To ask the right questions (much less answer them), you need a strategy around measuring marketing ROI of technology initiatives. To gain insight into how marketing leaders are ensuring they’re getting the most for their IT dollars, we spoke with Fabian Urquijo, SVP & Chief Marketing Officer of Professional Brands at Revlon.
Softtek: How do marketers measure ROI of technology investment?

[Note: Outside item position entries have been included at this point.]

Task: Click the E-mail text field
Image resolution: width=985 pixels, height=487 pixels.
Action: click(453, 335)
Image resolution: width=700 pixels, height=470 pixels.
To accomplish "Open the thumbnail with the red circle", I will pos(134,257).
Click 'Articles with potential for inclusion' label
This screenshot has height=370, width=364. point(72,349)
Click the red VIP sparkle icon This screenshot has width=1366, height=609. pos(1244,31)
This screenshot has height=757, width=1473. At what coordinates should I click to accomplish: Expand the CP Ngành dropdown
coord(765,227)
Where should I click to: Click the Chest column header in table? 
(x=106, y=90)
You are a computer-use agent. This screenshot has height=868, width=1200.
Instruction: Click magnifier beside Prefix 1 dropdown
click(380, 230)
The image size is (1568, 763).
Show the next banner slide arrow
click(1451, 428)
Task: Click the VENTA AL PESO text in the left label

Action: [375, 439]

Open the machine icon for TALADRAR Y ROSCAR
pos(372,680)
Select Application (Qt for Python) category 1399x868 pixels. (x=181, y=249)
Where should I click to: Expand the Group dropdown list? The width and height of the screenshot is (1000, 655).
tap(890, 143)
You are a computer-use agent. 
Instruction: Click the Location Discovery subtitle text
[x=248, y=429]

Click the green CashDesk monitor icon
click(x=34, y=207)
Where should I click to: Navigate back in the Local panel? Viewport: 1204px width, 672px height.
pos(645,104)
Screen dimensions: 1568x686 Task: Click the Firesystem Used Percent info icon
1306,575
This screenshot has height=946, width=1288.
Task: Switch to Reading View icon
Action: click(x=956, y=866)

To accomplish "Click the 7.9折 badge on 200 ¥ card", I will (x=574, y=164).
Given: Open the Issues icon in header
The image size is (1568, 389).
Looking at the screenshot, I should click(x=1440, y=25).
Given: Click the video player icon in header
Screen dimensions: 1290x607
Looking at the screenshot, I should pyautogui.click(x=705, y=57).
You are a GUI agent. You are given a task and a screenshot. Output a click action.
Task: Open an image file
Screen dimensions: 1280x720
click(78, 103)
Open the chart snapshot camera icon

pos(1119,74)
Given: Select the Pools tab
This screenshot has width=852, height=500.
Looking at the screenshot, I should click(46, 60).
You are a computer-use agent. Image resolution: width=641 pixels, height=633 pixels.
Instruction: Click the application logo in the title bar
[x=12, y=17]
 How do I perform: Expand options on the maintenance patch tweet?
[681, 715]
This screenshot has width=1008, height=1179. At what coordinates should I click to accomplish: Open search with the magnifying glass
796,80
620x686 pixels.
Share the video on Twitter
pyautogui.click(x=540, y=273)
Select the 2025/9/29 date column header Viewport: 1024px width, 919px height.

Fabian Urquijo: The ROI calculation is estimated in what the value of the investment produces with the cost involved. The value is both in material, tangible terms, such as net sales increase, consumer knowledge, process efficiency and speed to market, as well as intangible metrics such as the ability to make better decisions. The cost also involves a material element, which can be capital invested for technology, along with training the organization to use the new technology. There are also intangibles, which can include the ability of the organization to use the new technology, timing of training needed for the organization to be fully operational, speed of adoption and complexity.
Softtek: What’s your approach in defining goals? Should you aim for incremental improvement or a big bang?
Fabian Urquijo: I think it’s very important to articulate a final 'winning aspiration' – the ultimate goal – as well as intermediate goals, which are enablers or key milestones that lead to the ultimate goal. The purpose of setting a goal is to strengthens our position as a brand, company or individual. So your winning aspiration always needs to be strategic, in the sense of strengthening your position, and it needs to be challenging. It has to show meaningful progress from where you are today.
Softtek: What are examples of quantitative measures you employ?
Fabian Urquijo: Examples include increased sales and revenue, increased number of customers and followers, awareness and trial of our brands, points of distribution, average number of items a customer buys and so forth.
Softtek: How do you measure qualitative benefits like brand identity?
Fabian Urquijo: We use different data sources at to assess brand identity and equity aspects. These sources can be either general and market representative, such as specific research that is done every two to three years, or specific and more narrow to a particular group – this might be leveraging our social media followers or client base in the cases of B2B businesses where we have direct access.
Softtek: Are you focused more on using technology to gain new customers? Or to increase the loyalty and ‘stickiness’ of existing customers?
Fabian Urquijo: Today we use technology to achieve both of these objectives, to increase and retain the consumer base. Our approach is to produce and share relevant content in the different categories in which our brands compete. This content can be either visual or written, in the form of education or simply information. The vehicles tend to be social media, our own web content, educational material in seminars, which is mainly for the B2B business, as well as web-based educational material.
Softtek: How does technology change the way you define your target audiences and personas?
Fabian Urquijo: Technology is a great enabler for segmentation of our different target audiences. We are not yet fully leveraging the full scope of what technology can do for us, as we are still in the process of developing our capabilities. However, technology, particularly in a direct-to-consumer business, allows us to define consumers based on the relationship they have with a brand, taking into account not only their perceptions of the brand, but their shopping behavior. This allows for multiple 'peer grouping' based on where they are in the relationship with the brand, as well as their buying patterns.